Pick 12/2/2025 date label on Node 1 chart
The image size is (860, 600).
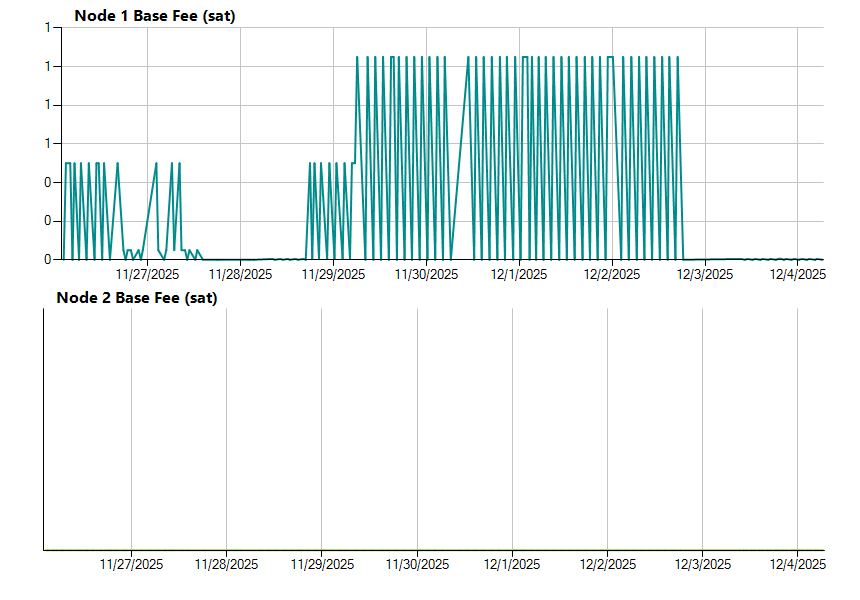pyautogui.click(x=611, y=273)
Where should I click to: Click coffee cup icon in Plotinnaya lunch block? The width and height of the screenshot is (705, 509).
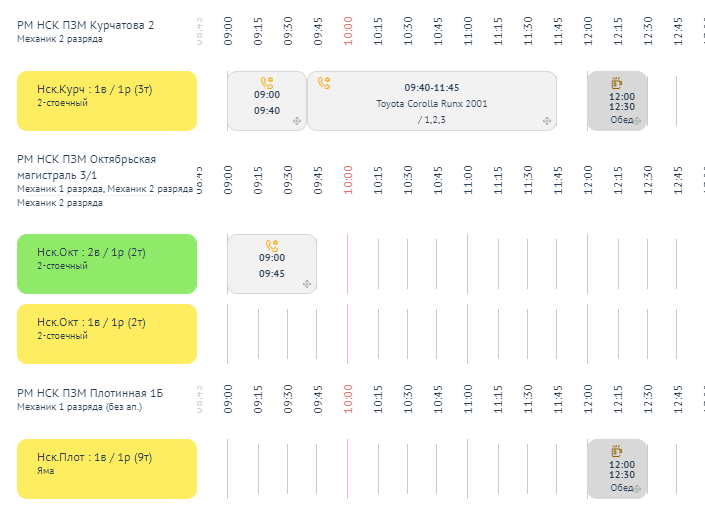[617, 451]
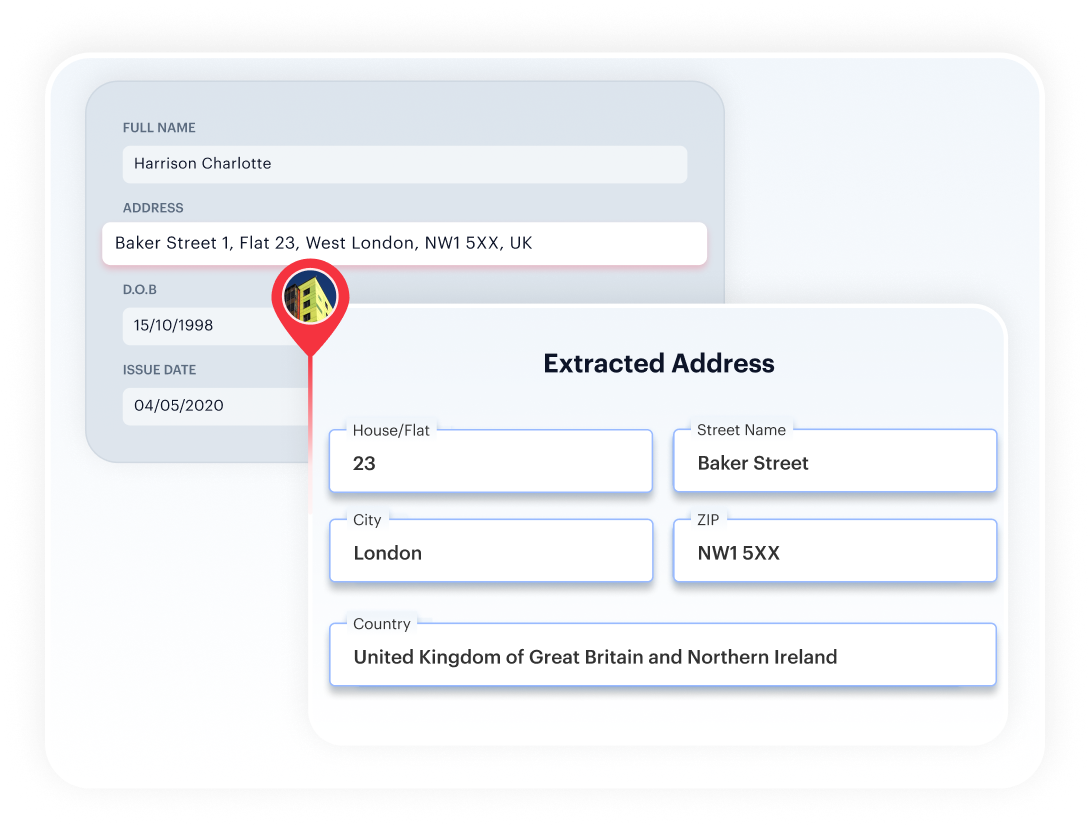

▬▬▬

The records above should be reproduced exactly, with no pictures included.

Pick 12/2/2025 date label on Node 1 chart
The image size is (860, 600).
pyautogui.click(x=611, y=273)
Where should I click to: Click coffee cup icon in Plotinnaya lunch block? The width and height of the screenshot is (705, 509).
[617, 451]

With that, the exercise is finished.